BEGIN Supplied records

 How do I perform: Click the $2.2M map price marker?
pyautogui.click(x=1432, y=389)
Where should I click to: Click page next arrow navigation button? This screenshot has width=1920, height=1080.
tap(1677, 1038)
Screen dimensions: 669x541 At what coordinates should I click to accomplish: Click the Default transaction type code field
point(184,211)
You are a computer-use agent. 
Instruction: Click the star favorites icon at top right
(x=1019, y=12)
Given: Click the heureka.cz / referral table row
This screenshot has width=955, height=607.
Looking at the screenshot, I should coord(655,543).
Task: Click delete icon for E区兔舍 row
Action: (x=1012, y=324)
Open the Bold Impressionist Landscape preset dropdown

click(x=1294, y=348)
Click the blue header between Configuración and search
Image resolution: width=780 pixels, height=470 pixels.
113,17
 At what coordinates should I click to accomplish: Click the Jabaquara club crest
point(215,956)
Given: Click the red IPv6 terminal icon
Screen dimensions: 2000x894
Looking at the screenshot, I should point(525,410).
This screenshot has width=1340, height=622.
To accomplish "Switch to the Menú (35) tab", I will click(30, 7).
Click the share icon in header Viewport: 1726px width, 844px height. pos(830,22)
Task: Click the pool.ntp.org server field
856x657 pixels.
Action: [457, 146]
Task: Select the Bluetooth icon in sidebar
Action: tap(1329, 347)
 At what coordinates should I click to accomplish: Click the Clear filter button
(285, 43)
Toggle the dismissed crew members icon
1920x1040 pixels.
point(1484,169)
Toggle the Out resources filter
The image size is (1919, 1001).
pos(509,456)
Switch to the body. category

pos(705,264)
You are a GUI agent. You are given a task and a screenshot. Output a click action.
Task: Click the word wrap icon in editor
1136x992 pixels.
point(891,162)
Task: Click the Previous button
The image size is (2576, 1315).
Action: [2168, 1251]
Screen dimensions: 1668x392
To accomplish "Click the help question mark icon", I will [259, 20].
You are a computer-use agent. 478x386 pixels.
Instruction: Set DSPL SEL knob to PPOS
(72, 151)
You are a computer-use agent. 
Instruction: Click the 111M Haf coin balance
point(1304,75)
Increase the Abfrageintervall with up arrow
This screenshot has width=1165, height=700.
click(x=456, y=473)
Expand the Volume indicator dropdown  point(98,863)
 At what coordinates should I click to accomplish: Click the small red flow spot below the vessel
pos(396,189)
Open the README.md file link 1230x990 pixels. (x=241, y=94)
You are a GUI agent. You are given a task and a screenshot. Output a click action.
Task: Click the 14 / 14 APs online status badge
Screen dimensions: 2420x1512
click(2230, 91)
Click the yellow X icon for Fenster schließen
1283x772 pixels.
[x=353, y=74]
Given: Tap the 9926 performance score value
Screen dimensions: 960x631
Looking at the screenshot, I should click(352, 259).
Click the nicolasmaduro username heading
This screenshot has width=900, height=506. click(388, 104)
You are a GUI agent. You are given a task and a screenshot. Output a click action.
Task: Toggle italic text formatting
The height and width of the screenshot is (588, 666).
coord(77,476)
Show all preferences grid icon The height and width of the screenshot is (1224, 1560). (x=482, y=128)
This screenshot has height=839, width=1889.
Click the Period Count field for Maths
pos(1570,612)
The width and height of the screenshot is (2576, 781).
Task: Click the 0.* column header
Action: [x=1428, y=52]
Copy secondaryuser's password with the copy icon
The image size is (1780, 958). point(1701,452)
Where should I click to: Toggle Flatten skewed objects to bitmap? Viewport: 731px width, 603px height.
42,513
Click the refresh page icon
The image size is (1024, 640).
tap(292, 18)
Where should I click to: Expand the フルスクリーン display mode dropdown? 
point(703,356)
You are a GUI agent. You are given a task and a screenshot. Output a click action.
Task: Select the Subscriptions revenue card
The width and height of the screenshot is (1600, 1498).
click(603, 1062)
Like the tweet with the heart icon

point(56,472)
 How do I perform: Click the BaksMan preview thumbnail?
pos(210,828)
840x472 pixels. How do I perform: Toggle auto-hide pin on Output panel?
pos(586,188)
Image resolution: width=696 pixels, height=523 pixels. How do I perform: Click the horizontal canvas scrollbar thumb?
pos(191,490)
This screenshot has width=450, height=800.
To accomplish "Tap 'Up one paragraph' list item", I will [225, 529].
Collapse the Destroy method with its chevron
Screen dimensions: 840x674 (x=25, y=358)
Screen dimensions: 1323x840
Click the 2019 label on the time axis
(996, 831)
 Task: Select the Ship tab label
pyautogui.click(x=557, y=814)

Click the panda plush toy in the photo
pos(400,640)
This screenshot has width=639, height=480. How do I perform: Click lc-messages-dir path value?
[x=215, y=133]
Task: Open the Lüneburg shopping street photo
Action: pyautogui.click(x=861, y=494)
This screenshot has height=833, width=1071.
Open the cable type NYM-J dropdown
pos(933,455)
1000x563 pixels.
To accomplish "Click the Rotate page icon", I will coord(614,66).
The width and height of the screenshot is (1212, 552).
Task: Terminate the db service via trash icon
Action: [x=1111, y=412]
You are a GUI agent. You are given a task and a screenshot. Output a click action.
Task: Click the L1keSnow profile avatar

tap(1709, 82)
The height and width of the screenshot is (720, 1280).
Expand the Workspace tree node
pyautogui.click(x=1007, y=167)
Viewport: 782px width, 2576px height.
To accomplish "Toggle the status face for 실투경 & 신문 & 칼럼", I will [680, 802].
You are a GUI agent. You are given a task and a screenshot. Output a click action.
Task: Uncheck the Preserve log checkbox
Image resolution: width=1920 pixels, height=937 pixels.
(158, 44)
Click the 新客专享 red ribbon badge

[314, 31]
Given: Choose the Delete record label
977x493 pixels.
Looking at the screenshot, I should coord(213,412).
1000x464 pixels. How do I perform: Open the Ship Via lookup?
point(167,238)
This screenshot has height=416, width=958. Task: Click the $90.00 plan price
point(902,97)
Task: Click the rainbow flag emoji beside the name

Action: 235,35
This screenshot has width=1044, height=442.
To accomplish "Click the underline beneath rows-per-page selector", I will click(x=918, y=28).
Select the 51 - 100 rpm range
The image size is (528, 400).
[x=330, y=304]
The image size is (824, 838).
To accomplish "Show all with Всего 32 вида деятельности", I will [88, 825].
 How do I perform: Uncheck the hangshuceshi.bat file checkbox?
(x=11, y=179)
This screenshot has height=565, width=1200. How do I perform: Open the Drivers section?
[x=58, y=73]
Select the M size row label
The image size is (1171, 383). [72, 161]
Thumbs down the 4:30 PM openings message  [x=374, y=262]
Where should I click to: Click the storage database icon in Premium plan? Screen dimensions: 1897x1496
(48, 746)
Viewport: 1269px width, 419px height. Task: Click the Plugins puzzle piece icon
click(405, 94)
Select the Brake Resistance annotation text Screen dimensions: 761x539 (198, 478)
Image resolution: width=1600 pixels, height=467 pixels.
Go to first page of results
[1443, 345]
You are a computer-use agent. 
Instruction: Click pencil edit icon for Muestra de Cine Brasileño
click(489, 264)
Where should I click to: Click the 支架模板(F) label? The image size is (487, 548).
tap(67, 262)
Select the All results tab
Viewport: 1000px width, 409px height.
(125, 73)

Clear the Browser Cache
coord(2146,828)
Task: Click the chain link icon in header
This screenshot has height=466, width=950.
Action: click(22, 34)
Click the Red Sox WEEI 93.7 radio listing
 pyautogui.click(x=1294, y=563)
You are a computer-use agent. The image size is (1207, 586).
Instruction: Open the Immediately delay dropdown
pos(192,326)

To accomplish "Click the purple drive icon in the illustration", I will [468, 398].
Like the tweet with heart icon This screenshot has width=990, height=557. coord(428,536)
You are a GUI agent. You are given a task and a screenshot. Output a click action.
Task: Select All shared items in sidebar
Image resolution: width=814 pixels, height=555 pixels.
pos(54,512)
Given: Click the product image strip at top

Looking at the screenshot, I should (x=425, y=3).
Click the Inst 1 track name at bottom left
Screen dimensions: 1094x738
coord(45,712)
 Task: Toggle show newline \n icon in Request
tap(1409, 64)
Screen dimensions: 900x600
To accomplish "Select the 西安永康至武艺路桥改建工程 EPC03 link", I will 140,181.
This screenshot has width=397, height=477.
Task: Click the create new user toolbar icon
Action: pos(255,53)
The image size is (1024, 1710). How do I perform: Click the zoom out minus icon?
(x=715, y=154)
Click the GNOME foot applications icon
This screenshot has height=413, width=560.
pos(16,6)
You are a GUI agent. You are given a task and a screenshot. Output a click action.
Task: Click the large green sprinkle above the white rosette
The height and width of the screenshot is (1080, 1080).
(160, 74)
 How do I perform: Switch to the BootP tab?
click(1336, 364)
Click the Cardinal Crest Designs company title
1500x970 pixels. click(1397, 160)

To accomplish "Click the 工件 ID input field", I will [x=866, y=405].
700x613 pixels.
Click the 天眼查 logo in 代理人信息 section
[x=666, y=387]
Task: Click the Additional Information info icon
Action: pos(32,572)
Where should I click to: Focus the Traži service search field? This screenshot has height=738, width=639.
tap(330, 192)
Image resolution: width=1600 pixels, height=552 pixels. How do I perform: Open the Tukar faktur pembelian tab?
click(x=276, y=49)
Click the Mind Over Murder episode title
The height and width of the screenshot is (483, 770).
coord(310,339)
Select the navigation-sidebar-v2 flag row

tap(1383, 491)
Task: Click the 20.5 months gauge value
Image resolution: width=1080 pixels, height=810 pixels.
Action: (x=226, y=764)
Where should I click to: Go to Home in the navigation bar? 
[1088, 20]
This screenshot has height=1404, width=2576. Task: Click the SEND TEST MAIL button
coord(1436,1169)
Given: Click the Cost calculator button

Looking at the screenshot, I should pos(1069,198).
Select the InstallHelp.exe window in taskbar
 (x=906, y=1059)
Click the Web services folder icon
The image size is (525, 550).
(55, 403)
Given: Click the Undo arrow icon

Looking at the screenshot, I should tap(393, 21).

END Supplied records

### Required work
Please say how many lines in the records above contain the word "text". Give the number alone.

### Response to this exercise
2